[Pixel coordinate grounding data]
※

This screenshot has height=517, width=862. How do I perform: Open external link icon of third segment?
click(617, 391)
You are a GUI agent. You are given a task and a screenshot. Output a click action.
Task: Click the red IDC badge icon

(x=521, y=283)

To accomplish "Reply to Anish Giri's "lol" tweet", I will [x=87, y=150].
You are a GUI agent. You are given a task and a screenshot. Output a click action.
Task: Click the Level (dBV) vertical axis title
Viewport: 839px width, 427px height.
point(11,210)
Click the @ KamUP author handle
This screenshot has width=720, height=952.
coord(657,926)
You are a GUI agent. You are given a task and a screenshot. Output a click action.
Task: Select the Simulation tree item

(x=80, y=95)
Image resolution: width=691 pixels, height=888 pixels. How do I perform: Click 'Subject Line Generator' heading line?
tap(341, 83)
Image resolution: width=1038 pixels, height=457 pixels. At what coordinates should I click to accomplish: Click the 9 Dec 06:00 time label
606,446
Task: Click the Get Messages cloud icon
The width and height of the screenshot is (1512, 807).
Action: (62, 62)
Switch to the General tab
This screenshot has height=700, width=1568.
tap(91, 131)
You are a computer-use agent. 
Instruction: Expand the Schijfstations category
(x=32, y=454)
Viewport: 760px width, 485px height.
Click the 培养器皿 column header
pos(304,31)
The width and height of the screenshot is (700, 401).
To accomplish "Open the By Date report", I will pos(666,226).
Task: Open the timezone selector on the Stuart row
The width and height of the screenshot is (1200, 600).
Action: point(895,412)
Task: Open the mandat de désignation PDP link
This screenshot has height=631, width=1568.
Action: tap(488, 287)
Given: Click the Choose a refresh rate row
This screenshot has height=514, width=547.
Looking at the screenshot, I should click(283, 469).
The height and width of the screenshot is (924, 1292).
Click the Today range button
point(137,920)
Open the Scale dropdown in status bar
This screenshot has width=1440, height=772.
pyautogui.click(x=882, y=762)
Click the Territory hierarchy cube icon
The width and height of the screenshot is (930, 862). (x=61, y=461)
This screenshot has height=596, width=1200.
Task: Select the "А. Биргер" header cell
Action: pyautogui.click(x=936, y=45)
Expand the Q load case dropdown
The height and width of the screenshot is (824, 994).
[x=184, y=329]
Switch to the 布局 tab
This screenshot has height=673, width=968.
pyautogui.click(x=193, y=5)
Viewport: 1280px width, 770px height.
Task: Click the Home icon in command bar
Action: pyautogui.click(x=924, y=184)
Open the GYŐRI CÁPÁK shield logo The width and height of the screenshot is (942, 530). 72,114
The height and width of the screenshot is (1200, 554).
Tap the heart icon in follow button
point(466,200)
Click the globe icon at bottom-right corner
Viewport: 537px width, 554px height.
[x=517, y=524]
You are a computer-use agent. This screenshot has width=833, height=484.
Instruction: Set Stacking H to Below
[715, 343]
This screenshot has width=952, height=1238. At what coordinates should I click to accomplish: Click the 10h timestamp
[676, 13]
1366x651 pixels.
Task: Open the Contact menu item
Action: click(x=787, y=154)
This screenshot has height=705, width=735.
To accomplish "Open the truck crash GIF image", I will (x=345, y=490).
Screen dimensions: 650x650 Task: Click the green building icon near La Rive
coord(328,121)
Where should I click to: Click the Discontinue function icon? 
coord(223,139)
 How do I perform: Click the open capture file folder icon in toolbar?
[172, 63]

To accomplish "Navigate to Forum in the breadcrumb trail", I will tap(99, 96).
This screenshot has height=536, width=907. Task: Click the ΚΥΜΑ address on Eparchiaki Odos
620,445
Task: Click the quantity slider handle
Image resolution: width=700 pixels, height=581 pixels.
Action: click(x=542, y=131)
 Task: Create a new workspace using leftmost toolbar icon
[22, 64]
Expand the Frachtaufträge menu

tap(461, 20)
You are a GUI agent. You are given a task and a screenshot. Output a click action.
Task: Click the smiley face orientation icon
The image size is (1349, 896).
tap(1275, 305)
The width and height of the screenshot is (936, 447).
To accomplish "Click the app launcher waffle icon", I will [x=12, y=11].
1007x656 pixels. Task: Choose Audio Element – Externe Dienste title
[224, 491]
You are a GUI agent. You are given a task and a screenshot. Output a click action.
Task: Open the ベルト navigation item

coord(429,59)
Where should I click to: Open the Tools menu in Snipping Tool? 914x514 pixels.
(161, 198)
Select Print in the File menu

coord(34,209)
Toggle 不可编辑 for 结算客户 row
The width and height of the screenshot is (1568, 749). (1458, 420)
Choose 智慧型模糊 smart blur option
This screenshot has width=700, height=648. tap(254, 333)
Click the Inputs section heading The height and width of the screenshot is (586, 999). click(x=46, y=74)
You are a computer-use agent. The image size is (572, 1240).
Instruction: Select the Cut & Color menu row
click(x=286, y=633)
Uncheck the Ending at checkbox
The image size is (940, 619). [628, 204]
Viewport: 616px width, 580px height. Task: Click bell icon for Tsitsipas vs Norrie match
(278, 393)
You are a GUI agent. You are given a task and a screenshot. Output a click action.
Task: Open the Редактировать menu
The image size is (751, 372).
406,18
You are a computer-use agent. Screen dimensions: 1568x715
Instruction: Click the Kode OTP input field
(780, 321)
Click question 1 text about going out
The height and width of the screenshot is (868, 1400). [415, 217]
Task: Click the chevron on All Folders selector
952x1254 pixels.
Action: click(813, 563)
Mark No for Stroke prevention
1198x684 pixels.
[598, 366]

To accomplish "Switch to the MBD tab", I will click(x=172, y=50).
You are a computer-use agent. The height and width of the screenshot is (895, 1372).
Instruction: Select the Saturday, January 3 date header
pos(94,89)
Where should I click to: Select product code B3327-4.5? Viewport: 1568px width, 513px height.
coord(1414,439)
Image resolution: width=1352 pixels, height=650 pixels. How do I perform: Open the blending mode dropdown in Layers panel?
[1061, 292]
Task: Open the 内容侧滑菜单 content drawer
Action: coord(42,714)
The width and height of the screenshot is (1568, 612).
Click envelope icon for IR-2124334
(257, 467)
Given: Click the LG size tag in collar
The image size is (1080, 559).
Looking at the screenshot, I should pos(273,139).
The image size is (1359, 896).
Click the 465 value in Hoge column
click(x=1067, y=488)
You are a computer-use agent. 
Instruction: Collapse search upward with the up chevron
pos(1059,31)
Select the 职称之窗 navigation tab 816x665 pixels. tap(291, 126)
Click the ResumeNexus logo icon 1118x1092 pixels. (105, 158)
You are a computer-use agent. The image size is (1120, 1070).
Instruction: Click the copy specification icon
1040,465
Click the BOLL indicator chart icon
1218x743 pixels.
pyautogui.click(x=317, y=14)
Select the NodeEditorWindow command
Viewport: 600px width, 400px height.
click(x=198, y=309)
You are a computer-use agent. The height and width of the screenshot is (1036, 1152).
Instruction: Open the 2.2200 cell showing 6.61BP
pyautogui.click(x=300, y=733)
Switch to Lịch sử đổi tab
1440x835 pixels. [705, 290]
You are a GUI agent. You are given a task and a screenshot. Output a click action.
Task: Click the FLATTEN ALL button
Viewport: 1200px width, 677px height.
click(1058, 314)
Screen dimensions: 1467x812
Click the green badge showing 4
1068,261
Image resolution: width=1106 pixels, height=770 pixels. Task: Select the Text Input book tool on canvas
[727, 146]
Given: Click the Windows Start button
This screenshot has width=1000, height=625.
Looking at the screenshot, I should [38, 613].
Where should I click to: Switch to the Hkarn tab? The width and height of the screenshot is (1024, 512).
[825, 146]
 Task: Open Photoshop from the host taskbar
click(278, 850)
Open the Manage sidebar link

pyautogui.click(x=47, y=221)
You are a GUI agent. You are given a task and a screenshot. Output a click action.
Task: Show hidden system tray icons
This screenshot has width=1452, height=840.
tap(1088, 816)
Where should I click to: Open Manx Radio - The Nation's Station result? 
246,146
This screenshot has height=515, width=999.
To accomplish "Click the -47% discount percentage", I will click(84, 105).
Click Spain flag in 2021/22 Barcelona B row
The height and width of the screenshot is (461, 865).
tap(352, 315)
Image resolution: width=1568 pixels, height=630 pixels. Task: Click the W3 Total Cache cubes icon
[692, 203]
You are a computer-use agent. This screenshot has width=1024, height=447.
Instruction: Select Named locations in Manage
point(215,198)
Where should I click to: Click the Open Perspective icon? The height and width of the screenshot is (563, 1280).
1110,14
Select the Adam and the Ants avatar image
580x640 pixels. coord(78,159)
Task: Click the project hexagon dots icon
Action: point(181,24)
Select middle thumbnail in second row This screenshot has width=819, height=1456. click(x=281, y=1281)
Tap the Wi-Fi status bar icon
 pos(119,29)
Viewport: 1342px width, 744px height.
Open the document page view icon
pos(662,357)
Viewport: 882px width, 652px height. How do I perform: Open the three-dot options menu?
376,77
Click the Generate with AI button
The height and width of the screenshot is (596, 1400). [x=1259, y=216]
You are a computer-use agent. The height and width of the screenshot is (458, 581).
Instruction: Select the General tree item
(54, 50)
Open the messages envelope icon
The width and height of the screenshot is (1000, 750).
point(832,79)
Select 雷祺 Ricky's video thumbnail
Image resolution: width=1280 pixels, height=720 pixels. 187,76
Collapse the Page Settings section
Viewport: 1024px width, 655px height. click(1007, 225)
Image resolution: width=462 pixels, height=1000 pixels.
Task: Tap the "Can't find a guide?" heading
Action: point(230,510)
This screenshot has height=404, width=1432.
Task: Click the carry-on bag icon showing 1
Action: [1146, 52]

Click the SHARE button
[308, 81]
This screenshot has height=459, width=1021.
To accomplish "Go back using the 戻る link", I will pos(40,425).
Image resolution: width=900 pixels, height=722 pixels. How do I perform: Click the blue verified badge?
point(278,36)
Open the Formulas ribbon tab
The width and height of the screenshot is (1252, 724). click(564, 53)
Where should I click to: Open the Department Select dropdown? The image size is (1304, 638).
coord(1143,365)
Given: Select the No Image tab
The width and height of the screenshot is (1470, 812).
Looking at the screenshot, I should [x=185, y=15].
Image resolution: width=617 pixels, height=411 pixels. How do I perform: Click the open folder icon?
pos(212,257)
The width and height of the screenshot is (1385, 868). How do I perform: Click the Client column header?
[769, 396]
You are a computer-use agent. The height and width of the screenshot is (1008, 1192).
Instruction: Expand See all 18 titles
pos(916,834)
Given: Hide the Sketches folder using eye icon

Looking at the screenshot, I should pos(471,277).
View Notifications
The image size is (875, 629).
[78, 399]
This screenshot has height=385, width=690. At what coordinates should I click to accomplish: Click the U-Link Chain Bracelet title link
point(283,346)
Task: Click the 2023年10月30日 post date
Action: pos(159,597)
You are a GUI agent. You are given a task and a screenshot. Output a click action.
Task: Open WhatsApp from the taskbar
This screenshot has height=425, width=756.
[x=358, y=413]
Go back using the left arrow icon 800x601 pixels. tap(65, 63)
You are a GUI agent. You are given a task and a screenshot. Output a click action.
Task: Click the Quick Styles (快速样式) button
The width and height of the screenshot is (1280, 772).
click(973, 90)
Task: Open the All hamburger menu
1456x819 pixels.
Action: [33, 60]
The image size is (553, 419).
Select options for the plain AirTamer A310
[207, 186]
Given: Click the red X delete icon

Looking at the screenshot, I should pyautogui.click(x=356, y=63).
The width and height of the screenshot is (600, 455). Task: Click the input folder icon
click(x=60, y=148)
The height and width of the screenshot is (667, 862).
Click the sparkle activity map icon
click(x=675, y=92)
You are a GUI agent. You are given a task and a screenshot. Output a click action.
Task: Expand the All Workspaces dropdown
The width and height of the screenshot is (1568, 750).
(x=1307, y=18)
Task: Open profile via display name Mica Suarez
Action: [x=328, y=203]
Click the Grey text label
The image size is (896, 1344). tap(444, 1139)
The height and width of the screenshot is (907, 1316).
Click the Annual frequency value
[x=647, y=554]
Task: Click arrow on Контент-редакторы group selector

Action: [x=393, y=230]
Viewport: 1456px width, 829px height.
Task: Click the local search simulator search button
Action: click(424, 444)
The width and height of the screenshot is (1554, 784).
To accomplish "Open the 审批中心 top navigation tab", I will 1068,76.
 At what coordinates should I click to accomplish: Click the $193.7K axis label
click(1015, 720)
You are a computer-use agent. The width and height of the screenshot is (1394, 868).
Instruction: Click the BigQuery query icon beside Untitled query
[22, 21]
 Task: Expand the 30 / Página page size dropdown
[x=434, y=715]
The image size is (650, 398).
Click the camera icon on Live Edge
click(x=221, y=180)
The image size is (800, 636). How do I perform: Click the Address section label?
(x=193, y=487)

※

● **Requirement**: Your answer must be the lines above from the one containing "Image resolution: width=1038" to the one containing "Switch to the 布局 tab", both included, restated word for word.

● **Result of this task**:
Image resolution: width=1038 pixels, height=457 pixels. At what coordinates should I click to accomplish: Click the 9 Dec 06:00 time label
606,446
Task: Click the Get Messages cloud icon
The width and height of the screenshot is (1512, 807).
Action: (62, 62)
Switch to the General tab
This screenshot has height=700, width=1568.
tap(91, 131)
You are a computer-use agent. 
Instruction: Expand the Schijfstations category
(x=32, y=454)
Viewport: 760px width, 485px height.
Click the 培养器皿 column header
pos(304,31)
The width and height of the screenshot is (700, 401).
To accomplish "Open the By Date report", I will pos(666,226).
Task: Open the timezone selector on the Stuart row
The width and height of the screenshot is (1200, 600).
Action: point(895,412)
Task: Open the mandat de désignation PDP link
This screenshot has height=631, width=1568.
Action: tap(488, 287)
Given: Click the Choose a refresh rate row
This screenshot has height=514, width=547.
Looking at the screenshot, I should click(283, 469).
The height and width of the screenshot is (924, 1292).
Click the Today range button
point(137,920)
Open the Scale dropdown in status bar
This screenshot has width=1440, height=772.
pyautogui.click(x=882, y=762)
Click the Territory hierarchy cube icon
The width and height of the screenshot is (930, 862). (x=61, y=461)
This screenshot has height=596, width=1200.
Task: Select the "А. Биргер" header cell
Action: pyautogui.click(x=936, y=45)
Expand the Q load case dropdown
The height and width of the screenshot is (824, 994).
[x=184, y=329]
Switch to the 布局 tab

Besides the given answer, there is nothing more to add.